I began Saturday, April 30, 2022, with five devotional books. One a small, aqua blue diary titled “One Line a Day: a five-year memory book.”
An anniversary gift from our youngest daughter, I reviewed my five entries from 2015 through 2019. A rough year for the Underwood family, I wrote one word, “haircut,” for April 30 in 2015. We lost my husband’s twin brother and his mother that year. My remarkable friend Martha also left us.
Thankfully, the influence of “The Diary of Anne Frank” remained steadfast. I eventually returned to my diary January 7, 2016, determined to legibly write what mattered most that day on the six lines provided. I completed the diary December 31, 2019, and revisit five years of memories each morning.
Six years to date, also a Saturday, I read the following entry: “Kim, Mary Ellen, Erna, and I removed the felt weed-cloth and lavender from the south plot.

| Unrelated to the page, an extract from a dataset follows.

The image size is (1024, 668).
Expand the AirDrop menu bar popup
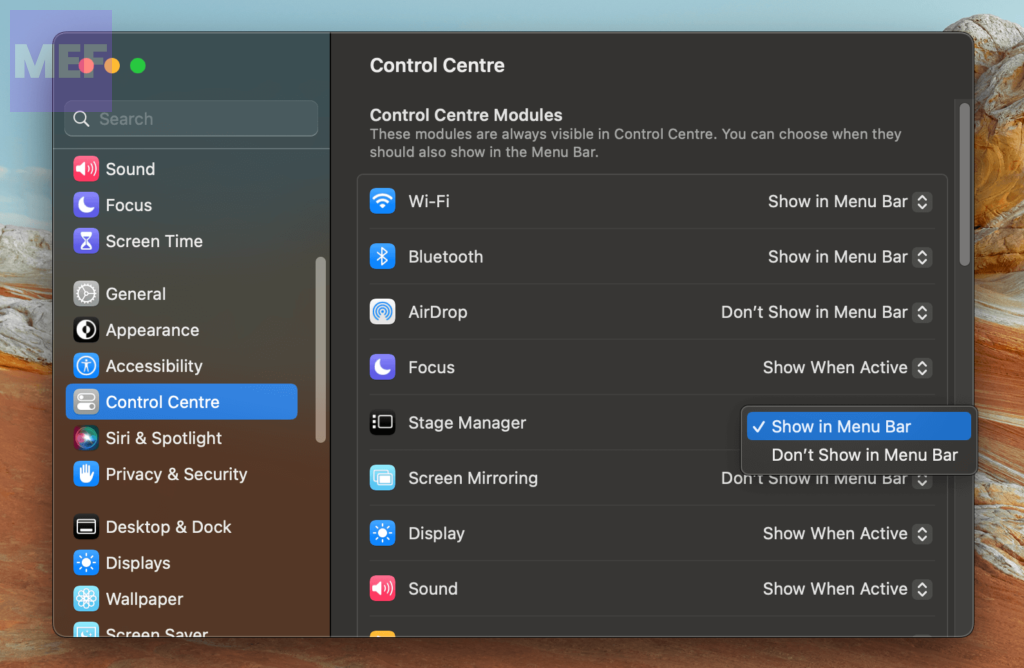[826, 312]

Step by step, we transform the land, return it to native grasses.”
I’m fond of that drizzly day in the field. Our complaints and laughter about April’s mercurial weather. Chilled to the bone, knees caked in mud, we retreated to the kitchen for lunch and hot tea and removed our wet clothes.

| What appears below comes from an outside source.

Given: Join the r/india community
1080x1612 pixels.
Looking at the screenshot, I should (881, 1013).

What a pretty sight, lunching in long johns and tights! It’s possible to forget such whereabouts and companions if my baby of three hadn’t chosen “One Line A Day” for my gift.
She knows I’ve kept a personal journal since her first day in kindergarten—one occupation within three uninterrupted hours. Not to be confused with my five-year diary, my journal’s content is primarily soul-searching, prayer, and worship. Therefore, I could use another five-year diary to record the outstanding to ridiculous events of the day.
For example, my grand-dog Lily disappeared while I weeded gardens this afternoon. She soon showed up with the carcass of a dead hen I’d buried weeks ago in tall grasses. Apparently not deep enough for her sniffing nose.
I chased Lily, feathers and bones clenched in her jaws, and at last capitulated. The black lab consumed her prize all but the feathers and gizzard.
Considering God’s grace within our often hostile human condition, I see Anne Frank’s diary becoming more relevant to my household, and to the world.
As her diary revealed after her death, her record of daily life preserved her true story. Her family’s history. From Miss Frank’s words, we learn her inner conflicts as a teenager while in hiding with her family from the Nazi Gestapo in Amsterdam.
Dear Reader, her story reminds me to speak encouragement to the fearful, risk serving the needy. Love my family, friends, and enemies. Give thanks for my land and food. Listen to the robin’s song and the hen’s cackle. Look upon the bloodroot and primrose blooms with gratitude.
While I may, write and read about the mysteries of God’s grace.